# What is needed:
Give again, word for word, every line in the entries below from the line with "1405x840 pixels." up to and including the line with "Click the circle", and no other line.

:::

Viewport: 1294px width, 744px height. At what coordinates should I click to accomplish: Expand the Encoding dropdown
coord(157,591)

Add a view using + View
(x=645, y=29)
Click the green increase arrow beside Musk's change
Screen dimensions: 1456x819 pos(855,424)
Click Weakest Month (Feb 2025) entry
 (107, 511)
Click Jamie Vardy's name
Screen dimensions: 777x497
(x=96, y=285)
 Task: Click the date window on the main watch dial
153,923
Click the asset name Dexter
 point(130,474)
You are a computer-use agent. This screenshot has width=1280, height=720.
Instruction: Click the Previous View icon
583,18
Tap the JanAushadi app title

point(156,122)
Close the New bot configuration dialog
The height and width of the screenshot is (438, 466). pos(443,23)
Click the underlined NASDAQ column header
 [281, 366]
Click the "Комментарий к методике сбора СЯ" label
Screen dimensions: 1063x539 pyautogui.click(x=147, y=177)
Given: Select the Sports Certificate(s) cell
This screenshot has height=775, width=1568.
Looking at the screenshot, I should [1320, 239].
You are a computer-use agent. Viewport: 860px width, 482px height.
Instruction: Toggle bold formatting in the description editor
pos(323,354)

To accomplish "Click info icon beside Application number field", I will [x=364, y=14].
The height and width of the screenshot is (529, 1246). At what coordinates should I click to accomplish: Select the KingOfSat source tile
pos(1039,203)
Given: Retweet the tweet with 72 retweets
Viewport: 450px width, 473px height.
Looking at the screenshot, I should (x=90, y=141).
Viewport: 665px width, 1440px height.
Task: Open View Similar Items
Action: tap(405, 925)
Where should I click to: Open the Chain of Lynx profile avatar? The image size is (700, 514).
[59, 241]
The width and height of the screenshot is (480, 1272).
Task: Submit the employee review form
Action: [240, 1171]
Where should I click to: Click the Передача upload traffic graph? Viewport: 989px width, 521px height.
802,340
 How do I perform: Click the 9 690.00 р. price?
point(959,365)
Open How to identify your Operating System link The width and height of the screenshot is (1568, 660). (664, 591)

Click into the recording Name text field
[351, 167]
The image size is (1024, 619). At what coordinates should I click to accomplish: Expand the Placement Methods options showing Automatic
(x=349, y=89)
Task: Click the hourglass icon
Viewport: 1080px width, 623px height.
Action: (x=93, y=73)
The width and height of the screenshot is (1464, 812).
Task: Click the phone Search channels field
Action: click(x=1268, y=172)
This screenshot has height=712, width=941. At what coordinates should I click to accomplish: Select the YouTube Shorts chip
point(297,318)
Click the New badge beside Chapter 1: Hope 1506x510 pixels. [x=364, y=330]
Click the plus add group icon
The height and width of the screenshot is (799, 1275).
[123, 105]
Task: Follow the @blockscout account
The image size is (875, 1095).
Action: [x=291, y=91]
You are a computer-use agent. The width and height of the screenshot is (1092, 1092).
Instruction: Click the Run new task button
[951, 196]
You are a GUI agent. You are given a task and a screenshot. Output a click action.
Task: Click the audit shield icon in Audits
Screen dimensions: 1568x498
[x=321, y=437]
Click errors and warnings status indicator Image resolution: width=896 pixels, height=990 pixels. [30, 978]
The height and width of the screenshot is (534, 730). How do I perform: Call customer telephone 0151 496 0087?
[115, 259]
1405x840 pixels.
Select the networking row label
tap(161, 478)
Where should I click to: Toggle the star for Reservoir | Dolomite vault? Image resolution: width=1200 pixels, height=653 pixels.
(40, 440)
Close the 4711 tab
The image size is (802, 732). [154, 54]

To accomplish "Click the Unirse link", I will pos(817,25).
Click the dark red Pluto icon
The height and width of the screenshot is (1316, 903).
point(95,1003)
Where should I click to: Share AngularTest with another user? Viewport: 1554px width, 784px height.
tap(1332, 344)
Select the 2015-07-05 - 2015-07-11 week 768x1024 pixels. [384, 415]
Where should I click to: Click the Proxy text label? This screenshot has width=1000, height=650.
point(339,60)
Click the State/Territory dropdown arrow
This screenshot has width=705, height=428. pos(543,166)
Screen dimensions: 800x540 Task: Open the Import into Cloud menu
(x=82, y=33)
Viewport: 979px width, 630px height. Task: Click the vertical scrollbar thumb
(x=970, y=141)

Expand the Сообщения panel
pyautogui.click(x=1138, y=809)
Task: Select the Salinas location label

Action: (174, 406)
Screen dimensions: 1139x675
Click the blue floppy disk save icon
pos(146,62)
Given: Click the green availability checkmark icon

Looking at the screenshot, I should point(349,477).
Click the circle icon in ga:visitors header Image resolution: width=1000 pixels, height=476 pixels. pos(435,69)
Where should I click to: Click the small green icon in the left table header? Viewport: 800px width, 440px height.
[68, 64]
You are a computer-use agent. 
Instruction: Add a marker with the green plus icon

:::

# Answer:
1405x840 pixels.
Select the networking row label
tap(161, 478)
Where should I click to: Toggle the star for Reservoir | Dolomite vault? Image resolution: width=1200 pixels, height=653 pixels.
(40, 440)
Close the 4711 tab
The image size is (802, 732). [154, 54]

To accomplish "Click the Unirse link", I will pos(817,25).
Click the dark red Pluto icon
The height and width of the screenshot is (1316, 903).
point(95,1003)
Where should I click to: Share AngularTest with another user? Viewport: 1554px width, 784px height.
tap(1332, 344)
Select the 2015-07-05 - 2015-07-11 week 768x1024 pixels. [384, 415]
Where should I click to: Click the Proxy text label? This screenshot has width=1000, height=650.
point(339,60)
Click the State/Territory dropdown arrow
This screenshot has width=705, height=428. pos(543,166)
Screen dimensions: 800x540 Task: Open the Import into Cloud menu
(x=82, y=33)
Viewport: 979px width, 630px height. Task: Click the vertical scrollbar thumb
(x=970, y=141)

Expand the Сообщения panel
pyautogui.click(x=1138, y=809)
Task: Select the Salinas location label

Action: (174, 406)
Screen dimensions: 1139x675
Click the blue floppy disk save icon
pos(146,62)
Given: Click the green availability checkmark icon

Looking at the screenshot, I should point(349,477).
Click the circle icon in ga:visitors header Image resolution: width=1000 pixels, height=476 pixels. pos(435,69)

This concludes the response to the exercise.